The direct exposure of Canadian banks to Greek debt has always been relatively low. But when Mark Carney ran the Bank of Canada, one of the reasons he held back on interest rates was the exposure of North American banks to EU banks holding Greek bonds via financial derivatives that function like insurance. Since then, however, billions of dollars in exposure to Greek debt have been transferred from EU banks to European taxpayers. And that means the global financial system gained at least some insulation from this crisis.
If the Greeks set a precedent that other troubled EU countries try to follow, then the euro could fail and send the global economy into turmoil. Nevertheless, the big concern for Canada now is that continued economic weakness in the eurozone will depress commodity prices, adding downward pressure on oil, notes Ivey Business School economist Mike Moffatt, adding, "Continued weakness in the oil patch may cause the Bank of Canada to once again cut interest rates."
If Greece plays its hand right, which will be difficult considering the pain involved in playing chicken with its creditors, it might be allowed to default on a significant amount of debt and remain in the eurozone. After all, as noted in a recent commentary by Barry Bannister, chief macro and portfolio strategist at Stifel Nicolaus, Greece is not Argentina, so it should have no problem obtaining loans from different creditors (think Russia or China) if it leaves the eurozone. Meanwhile, the "ECB cannot afford the hit to its credibility and the great unwind of its raison d'être, which is the euro, by allowing the precedent of an exit door."
Investors, of course, should recall the misplaced confidence of former U.S. Federal Reserve Chairman Ben Bernanke in March 2007, when he insisted the subprime mortgage crisis didn't appear to be spreading, so "the impact on the broader economy and financial markets of the problems in the subprime market seems likely to be contained."

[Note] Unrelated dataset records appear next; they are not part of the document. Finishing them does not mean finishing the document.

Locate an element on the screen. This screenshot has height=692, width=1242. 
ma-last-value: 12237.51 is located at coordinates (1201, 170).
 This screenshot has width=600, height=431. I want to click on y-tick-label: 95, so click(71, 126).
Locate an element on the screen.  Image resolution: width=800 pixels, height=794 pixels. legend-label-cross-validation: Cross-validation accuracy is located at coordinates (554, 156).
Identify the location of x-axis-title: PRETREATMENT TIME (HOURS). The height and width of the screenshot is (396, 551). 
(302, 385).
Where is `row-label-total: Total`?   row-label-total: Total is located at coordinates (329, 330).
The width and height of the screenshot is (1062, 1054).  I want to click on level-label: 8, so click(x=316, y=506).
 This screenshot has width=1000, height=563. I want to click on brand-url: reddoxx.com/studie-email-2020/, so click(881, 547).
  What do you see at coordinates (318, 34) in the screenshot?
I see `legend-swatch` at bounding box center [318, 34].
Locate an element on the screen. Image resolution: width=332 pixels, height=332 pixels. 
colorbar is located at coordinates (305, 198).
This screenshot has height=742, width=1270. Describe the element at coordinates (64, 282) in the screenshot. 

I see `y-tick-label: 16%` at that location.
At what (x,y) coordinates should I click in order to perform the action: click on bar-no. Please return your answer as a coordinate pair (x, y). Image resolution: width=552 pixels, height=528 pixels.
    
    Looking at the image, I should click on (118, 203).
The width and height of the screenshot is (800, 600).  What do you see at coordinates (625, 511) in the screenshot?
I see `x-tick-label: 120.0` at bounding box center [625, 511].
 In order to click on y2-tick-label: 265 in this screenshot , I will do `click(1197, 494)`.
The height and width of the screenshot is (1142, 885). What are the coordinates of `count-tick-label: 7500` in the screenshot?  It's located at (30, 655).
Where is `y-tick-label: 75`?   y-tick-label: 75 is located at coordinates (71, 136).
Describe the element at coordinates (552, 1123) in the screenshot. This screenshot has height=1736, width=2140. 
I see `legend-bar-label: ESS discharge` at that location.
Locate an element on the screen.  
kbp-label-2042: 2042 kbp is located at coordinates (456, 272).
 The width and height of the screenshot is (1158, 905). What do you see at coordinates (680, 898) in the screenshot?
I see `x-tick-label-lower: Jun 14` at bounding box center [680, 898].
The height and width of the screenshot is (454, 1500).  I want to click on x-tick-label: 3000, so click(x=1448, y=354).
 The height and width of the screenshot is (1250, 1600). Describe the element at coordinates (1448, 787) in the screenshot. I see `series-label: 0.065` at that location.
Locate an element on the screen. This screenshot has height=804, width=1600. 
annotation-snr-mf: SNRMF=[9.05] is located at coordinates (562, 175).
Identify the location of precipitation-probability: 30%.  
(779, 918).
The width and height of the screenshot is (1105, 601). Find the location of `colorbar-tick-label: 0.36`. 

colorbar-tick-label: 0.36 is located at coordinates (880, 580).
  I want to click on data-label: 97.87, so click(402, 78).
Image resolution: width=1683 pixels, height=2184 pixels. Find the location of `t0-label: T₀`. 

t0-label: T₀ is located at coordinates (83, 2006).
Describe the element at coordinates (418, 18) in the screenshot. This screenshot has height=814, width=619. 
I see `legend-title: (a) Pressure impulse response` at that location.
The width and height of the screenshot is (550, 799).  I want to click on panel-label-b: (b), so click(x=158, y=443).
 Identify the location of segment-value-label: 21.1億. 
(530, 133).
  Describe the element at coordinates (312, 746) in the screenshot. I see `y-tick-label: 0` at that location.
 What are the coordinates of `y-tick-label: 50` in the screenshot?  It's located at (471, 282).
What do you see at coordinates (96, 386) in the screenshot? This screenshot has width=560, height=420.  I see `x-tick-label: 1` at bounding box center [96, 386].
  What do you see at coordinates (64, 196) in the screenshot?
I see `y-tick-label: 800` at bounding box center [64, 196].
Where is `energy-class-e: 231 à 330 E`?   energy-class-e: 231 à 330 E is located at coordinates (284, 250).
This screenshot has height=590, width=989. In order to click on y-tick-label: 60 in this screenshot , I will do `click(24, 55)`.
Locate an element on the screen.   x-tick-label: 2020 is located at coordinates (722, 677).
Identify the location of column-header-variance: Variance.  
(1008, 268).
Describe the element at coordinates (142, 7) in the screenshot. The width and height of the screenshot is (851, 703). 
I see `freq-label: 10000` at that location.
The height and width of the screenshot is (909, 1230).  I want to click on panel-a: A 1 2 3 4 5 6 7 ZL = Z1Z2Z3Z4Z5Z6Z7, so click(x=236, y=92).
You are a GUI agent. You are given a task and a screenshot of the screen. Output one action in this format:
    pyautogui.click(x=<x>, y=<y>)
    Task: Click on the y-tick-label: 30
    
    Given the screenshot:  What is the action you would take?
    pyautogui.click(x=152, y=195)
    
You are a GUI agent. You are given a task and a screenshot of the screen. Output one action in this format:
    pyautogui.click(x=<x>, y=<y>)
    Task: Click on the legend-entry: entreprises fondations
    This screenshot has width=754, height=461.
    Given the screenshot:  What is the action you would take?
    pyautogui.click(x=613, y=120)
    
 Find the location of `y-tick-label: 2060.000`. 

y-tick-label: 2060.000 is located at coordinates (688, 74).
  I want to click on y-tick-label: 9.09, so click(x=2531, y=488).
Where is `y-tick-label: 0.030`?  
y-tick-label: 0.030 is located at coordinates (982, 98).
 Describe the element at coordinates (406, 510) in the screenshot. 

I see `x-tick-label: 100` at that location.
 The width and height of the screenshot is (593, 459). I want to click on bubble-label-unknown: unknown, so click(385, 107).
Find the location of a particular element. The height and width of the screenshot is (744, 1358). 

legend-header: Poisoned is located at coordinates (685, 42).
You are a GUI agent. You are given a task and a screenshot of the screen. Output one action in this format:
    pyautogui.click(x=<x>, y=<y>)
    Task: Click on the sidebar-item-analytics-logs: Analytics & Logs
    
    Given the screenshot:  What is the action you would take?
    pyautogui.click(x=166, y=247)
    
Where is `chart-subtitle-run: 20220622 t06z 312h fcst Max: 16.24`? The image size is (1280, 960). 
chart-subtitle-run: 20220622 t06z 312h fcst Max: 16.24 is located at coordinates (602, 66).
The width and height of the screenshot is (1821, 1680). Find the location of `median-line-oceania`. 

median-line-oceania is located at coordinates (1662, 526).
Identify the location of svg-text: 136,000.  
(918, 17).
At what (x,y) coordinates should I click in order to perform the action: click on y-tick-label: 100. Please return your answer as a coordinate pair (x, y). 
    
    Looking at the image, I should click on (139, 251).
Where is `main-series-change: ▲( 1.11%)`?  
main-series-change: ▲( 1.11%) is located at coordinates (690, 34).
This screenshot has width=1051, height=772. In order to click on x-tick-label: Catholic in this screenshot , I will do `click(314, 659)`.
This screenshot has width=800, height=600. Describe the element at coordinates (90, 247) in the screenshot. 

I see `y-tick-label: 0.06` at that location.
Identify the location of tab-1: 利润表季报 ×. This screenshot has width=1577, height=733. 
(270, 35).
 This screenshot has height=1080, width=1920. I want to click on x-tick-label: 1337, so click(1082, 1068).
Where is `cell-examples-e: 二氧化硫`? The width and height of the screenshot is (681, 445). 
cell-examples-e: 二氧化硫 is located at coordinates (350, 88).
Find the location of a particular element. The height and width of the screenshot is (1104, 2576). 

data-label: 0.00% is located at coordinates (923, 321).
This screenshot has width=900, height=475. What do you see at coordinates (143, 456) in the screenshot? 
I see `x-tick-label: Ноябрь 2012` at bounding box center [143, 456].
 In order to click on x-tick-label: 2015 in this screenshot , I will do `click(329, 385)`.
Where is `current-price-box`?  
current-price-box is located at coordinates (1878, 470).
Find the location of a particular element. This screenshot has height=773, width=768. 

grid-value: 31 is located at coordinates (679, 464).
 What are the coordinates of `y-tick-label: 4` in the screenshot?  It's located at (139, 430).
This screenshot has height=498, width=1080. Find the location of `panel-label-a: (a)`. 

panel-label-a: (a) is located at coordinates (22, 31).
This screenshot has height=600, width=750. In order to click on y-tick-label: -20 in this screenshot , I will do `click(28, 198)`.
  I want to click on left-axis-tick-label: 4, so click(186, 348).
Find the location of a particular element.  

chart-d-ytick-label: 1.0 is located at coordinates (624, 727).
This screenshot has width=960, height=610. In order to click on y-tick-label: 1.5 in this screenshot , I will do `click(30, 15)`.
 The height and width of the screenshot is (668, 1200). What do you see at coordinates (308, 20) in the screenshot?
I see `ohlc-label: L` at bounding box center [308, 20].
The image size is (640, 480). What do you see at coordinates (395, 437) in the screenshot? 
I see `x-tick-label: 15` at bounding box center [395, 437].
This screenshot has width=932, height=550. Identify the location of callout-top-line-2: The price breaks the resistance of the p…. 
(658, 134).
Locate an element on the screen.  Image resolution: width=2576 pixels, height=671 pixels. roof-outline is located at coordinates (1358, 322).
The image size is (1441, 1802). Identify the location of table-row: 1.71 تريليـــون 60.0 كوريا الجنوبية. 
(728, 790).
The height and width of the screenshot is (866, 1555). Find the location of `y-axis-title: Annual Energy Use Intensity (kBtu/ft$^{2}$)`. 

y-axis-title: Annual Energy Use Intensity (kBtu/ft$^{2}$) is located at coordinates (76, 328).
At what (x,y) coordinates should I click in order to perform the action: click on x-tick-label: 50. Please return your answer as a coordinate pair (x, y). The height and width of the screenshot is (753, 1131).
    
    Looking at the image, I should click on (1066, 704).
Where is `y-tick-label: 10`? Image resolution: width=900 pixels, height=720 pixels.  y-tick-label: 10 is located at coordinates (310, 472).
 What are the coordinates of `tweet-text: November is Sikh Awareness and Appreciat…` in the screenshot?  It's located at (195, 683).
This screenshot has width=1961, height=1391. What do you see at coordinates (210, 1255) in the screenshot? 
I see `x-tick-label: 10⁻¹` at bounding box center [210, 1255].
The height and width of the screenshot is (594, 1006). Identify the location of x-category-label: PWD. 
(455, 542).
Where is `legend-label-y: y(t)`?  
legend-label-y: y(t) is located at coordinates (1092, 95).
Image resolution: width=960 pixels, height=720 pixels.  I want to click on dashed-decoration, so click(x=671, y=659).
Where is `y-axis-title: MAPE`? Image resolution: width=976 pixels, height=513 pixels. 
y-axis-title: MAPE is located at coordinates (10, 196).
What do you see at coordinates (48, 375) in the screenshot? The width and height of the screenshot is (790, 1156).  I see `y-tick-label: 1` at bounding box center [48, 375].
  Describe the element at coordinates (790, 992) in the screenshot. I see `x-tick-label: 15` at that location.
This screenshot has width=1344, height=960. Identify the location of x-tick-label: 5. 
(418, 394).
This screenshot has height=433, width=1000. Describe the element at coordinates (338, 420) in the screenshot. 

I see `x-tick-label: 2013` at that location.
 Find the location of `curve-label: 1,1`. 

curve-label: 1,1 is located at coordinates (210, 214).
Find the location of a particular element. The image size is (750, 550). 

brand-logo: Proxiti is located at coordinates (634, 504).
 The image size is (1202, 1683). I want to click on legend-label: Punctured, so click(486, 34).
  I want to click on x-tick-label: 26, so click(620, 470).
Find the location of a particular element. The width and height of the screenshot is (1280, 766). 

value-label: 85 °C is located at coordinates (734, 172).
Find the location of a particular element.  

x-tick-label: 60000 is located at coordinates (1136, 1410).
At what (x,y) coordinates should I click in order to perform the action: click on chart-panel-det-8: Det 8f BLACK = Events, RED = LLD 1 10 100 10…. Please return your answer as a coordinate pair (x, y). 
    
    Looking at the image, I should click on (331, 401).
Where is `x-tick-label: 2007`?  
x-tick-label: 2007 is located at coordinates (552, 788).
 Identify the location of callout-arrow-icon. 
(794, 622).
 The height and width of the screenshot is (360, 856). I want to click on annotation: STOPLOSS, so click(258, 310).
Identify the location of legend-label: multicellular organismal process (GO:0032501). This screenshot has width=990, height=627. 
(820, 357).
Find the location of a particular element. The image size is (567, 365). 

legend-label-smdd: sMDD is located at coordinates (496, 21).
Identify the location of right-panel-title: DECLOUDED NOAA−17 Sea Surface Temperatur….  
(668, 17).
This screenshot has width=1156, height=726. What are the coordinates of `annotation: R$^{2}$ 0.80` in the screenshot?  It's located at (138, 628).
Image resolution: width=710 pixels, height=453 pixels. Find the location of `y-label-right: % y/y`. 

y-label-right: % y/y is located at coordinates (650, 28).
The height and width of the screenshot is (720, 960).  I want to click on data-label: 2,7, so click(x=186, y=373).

That said, Greg Newman, a director of wealth management with ScotiaMcLeod, sees the potential of a decent market buying opportunity emerging for Canadians who are patient enough to wait for markets to digest the Greek default. "I think investors might want to be prepared for a period of uncertainty," he says. "While investors believe the ECB has the tools it needs to ring fence contagion, which is very important for the bull market to endure, it does not mean that the market will be stable. Keep in mind that in the past, market volatility related to Greece was followed by the can getting kicked down the road. And that very well may not happen this time. As such, I think investors should be patient and wait for a bigger pull back."
Canadians should also note that spending money you don't have always eventually comes back to haunt you.